▶ _取り組む課題_
A – 企業倒産に関する文書によると、2025年11月の企業倒産件数は何件ですか。
B – 企業倒産に関する文書から、「2025年11月の企業倒産は」から「506件と唯一増加しました。」までの部分を、両端を含めて一字一句違えずに書き写してください。
C – 企業倒産に関する文書の最後の文に続けて、その先を書き進めてください。

▶ _原資料_
2025年11月の企業倒産は796件となり、前年同月より4.6%少ない一方で、1~11月累計は9380件と前年同期比3.6%増でした。このペースが続けば、年間倒産件数は12年ぶりに1万件を超える見通しです。負債総額は788億8300万円で前年同月比48.2%減と小口化しており、負債5000万円未満の倒産が506件と唯一増加しました。
業種別では小売業の倒産が175件と全体の22.0%を占め、約4年ぶりに最多となりました。サービス業は172件で22.2%減と抑制されています。不況による「販売不振」などが原因の「不況型倒産」は666件で全体の83.7%と高水準が続きます。地域別では近畿が191件と15.1%減、中国も35.3%減でしたが、関東は285件と増加し、東北も31.6%増と地域差が鮮明です。

▶ _提示情報_
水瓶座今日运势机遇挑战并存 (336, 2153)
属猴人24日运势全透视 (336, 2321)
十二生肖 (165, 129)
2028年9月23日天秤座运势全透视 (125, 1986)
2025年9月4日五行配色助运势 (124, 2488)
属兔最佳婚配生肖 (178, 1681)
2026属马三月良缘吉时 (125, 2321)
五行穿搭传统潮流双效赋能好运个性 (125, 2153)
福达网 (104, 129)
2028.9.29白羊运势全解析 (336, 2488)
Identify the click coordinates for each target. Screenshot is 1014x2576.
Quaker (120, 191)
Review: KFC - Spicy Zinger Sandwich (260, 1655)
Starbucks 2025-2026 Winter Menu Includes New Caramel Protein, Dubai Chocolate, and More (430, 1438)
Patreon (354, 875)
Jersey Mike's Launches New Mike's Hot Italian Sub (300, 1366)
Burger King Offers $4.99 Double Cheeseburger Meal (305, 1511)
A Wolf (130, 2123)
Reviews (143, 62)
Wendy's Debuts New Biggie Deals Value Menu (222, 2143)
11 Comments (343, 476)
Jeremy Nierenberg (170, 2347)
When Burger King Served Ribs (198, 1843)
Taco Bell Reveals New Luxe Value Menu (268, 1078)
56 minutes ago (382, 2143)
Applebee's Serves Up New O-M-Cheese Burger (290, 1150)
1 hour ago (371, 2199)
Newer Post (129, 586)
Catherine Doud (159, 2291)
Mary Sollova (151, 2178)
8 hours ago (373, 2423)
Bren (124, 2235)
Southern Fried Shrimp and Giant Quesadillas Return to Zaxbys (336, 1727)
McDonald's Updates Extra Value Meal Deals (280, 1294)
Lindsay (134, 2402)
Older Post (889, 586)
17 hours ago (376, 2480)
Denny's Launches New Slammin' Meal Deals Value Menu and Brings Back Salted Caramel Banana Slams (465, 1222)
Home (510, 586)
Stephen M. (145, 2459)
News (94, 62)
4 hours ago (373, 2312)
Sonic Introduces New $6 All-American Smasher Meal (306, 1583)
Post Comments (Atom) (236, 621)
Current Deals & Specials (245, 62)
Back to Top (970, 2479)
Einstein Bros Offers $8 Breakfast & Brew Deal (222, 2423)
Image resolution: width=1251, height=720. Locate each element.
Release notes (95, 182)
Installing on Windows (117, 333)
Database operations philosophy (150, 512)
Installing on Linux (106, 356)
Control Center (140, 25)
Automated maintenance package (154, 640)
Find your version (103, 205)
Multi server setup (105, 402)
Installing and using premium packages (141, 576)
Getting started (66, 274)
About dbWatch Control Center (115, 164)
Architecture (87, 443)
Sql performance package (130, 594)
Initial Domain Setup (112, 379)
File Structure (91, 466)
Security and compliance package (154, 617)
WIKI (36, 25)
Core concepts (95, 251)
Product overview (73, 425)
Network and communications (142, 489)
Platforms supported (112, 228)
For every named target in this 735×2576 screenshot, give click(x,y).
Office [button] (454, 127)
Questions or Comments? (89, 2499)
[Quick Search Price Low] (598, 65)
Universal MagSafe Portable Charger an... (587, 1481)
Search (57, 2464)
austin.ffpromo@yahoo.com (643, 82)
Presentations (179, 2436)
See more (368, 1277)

▶ _解答一覧_
A – 796件です。

B –
2025年11月の企業倒産は796件となり、前年同月より4.6%少ない一方で、1~11月累計は9380件と前年同期比3.6%増でした。このペースが続けば、年間倒産件数は12年ぶりに1万件を超える見通しです。負債総額は788億8300万円で前年同月比48.2%減と小口化しており、負債5000万円未満の倒産が506件と唯一増加しました。

C –
特徴的なのは人手不足や物価高を背景とした倒産です。「人手不足倒産」は11月31件、1~11月累計390件と過去最多ペースで、通年400件超えがほぼ確実とみられます。「物価高倒産」は11月74件、累計879件で、過去最多だった2024年(通年933件)を上回る可能性があります。また、コロナ禍の実質無利子・無担保融資後の「ゼロゼロ融資後倒産」は11月43件と7カ月連続で前年を下回るものの、累計584件と依然多い状況です。
今後は建設業倒産が12年ぶりの年間2000件超えに近づいていることや、飲食店倒産が初の900件超えペースである点が懸念材料です。金利動向や物価、為替に加え、人手不足の長期化が中小企業の収益を圧迫しており、倒産件数は当面、緩やかな増加傾向が続くとみられます。住宅ローン減税延長など政策対応がどこまで下支えするかが注目されます。